Cuts from the in-progress book on Lexomics:
The very best traditional philologists, people
like Lapidge and Gretsch, can collect widely scattered shards of information
and piece together enough to get a view of a little piece of lost culture. But scholars like this are rare, and their very brilliance shows how much the scholarly world has had to change because the great philologists of past
generations have worked out the mine.
Back in the Age of Grimm, scholars like Kemble
and Grundtvig could casually pick the best nuggets right from the tunnel floor,
the dust of diamonds on their shoes. And although the next generation might
have needed picks and shovels, Thorpe, Müllenoff, Sweet and Köhler and still found riches.
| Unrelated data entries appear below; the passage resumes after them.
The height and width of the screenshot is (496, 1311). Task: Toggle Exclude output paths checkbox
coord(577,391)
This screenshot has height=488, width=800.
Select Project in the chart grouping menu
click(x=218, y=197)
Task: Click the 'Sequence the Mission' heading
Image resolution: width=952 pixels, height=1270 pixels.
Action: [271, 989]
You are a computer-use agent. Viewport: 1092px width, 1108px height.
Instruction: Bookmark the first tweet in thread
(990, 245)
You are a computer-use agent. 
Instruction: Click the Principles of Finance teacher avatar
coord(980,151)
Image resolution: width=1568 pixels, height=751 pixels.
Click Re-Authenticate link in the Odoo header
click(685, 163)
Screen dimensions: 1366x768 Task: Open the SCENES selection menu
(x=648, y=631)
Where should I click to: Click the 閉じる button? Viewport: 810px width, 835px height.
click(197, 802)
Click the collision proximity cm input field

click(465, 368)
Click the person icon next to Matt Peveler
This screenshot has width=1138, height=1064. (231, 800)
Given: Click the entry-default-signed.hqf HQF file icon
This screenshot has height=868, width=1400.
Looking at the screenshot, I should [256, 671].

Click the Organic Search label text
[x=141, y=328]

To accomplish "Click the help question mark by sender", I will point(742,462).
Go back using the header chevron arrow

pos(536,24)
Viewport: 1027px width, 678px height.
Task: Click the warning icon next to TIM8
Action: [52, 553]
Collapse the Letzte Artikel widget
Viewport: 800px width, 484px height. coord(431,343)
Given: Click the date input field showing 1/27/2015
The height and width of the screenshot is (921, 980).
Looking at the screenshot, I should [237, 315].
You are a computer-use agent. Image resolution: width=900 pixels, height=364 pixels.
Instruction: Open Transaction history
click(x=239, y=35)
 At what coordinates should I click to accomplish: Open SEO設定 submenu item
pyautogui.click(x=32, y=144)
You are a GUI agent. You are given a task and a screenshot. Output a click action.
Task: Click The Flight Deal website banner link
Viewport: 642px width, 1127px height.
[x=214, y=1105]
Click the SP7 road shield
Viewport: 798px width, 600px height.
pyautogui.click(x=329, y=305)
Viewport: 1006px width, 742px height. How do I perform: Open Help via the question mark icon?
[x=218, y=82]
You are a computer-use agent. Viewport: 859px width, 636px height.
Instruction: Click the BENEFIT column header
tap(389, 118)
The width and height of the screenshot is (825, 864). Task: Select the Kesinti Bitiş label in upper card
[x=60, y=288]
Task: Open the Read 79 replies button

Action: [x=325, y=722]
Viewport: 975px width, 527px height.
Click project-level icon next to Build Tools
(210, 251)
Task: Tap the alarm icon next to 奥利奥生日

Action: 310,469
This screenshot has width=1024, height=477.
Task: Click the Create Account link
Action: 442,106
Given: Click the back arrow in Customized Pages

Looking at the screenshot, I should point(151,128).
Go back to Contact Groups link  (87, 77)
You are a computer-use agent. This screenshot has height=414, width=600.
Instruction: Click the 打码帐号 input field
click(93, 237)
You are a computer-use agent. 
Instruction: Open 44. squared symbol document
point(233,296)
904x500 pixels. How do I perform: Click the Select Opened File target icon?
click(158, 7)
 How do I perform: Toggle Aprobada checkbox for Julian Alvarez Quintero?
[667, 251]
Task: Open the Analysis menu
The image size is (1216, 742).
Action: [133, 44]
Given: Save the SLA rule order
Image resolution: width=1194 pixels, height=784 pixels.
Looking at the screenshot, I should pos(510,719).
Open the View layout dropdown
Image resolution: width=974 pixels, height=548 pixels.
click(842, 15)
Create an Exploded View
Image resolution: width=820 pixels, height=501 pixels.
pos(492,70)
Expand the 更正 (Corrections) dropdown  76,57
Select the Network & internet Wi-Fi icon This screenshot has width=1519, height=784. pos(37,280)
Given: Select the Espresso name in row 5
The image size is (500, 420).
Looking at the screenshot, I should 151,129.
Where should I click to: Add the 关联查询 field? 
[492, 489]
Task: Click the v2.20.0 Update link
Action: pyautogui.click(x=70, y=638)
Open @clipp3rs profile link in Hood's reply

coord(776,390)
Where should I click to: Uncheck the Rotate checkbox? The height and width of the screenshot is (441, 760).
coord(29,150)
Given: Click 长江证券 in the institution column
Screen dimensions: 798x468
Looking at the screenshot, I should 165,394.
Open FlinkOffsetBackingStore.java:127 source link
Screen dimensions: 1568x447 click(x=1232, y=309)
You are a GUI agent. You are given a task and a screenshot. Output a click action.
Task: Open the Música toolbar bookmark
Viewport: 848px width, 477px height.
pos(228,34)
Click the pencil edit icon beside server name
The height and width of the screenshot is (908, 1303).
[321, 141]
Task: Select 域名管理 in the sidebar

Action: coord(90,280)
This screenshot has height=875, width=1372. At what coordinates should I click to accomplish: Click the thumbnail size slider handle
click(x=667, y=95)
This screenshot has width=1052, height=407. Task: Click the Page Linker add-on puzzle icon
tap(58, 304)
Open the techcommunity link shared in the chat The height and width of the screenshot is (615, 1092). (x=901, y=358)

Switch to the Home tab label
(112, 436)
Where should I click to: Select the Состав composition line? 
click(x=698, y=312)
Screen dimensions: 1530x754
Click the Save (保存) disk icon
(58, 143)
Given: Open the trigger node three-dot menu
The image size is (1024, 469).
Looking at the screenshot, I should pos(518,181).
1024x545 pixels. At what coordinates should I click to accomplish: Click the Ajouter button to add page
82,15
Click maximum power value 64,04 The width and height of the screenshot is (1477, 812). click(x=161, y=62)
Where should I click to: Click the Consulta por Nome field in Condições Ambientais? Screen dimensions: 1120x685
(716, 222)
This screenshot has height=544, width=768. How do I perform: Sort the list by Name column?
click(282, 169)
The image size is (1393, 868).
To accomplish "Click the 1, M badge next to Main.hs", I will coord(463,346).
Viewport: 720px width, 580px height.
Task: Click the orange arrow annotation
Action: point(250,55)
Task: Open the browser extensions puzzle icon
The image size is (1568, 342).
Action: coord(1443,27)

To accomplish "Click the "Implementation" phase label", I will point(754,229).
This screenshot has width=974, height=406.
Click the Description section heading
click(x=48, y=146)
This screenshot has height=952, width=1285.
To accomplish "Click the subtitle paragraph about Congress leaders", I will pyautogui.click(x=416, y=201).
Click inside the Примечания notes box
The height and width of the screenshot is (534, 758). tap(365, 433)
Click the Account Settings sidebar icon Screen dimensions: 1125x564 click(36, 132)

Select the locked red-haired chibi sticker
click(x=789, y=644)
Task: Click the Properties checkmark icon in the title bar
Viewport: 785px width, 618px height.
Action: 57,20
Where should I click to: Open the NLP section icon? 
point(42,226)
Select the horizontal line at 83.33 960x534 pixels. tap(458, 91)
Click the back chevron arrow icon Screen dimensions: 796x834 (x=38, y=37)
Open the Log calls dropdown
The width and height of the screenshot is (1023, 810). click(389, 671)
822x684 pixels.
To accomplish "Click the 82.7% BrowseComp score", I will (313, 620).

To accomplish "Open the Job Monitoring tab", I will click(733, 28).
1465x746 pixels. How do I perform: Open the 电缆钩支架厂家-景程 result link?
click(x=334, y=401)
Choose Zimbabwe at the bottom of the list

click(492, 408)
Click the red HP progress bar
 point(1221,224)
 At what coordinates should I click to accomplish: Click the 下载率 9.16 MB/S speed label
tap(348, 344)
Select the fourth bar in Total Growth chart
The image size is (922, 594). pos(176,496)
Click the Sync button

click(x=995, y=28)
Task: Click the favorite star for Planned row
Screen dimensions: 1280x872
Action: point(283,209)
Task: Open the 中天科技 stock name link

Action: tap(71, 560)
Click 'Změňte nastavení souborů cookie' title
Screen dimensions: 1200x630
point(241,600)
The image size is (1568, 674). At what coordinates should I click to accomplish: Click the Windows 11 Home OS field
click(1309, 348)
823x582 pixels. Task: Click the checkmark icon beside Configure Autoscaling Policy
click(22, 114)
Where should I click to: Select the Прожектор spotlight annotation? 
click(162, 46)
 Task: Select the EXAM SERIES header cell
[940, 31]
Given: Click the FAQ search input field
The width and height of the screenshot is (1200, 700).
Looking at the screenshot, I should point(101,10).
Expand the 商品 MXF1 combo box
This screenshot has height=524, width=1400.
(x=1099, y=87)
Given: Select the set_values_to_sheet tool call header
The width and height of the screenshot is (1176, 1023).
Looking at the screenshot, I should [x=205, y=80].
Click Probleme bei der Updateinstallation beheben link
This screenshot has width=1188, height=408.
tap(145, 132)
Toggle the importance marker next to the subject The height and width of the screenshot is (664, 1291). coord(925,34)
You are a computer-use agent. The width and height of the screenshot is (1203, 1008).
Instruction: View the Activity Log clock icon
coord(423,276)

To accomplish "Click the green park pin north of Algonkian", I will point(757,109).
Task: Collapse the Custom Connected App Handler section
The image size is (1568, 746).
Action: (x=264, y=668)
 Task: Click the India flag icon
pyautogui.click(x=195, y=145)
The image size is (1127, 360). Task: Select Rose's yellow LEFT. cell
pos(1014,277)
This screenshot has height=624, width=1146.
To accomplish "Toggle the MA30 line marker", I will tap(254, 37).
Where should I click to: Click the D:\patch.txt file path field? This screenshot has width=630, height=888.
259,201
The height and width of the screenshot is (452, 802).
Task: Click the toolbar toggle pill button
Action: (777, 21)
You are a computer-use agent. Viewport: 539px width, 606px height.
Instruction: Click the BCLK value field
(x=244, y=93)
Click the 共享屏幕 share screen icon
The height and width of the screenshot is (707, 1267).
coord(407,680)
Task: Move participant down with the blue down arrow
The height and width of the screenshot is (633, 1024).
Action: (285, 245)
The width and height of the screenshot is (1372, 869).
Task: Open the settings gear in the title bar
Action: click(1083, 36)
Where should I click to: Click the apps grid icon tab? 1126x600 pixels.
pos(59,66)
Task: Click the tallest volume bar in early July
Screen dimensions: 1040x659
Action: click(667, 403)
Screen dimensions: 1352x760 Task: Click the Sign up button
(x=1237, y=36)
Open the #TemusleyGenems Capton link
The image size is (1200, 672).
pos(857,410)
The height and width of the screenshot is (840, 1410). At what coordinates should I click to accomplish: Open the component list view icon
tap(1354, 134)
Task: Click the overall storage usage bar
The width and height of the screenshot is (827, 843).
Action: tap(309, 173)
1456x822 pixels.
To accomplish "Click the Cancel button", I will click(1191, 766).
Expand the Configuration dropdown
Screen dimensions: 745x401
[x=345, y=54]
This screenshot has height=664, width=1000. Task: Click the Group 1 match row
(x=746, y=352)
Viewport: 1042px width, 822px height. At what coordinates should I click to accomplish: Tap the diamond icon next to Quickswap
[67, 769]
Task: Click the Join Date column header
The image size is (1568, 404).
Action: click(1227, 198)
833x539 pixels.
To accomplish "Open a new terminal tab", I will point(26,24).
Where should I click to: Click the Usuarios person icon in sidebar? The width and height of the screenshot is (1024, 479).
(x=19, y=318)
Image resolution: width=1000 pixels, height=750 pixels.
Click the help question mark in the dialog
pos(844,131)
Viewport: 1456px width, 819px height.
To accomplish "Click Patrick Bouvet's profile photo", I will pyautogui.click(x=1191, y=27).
There was still high-grade ore for Sweet, Sarrazin,
Sievers and Skeat, but the lode was beginning to be depleted, so Olrick,
Panzer, Chambers and their contemporaries had to be miners rather than
prospectors, following the dwindling veins deeper and deeper below the surface. In the post-war
period scholars were reduced to panning for glistening flecks, and by the 1980s
the field was reduced to mechanically processing vast piles of low-grade ore in
hopes of eventually extracting a small amount of metal from the overburden.
To push the metaphor perhaps further than I should: The
introduction of lexomic techniques allows us to find riches even in the tailings piles of
previous generations. What was for them un-useable is for us, with new
knowledge and technology, a new source of wealth.
2 comments:
I say, if the metaphor holds up, go for it.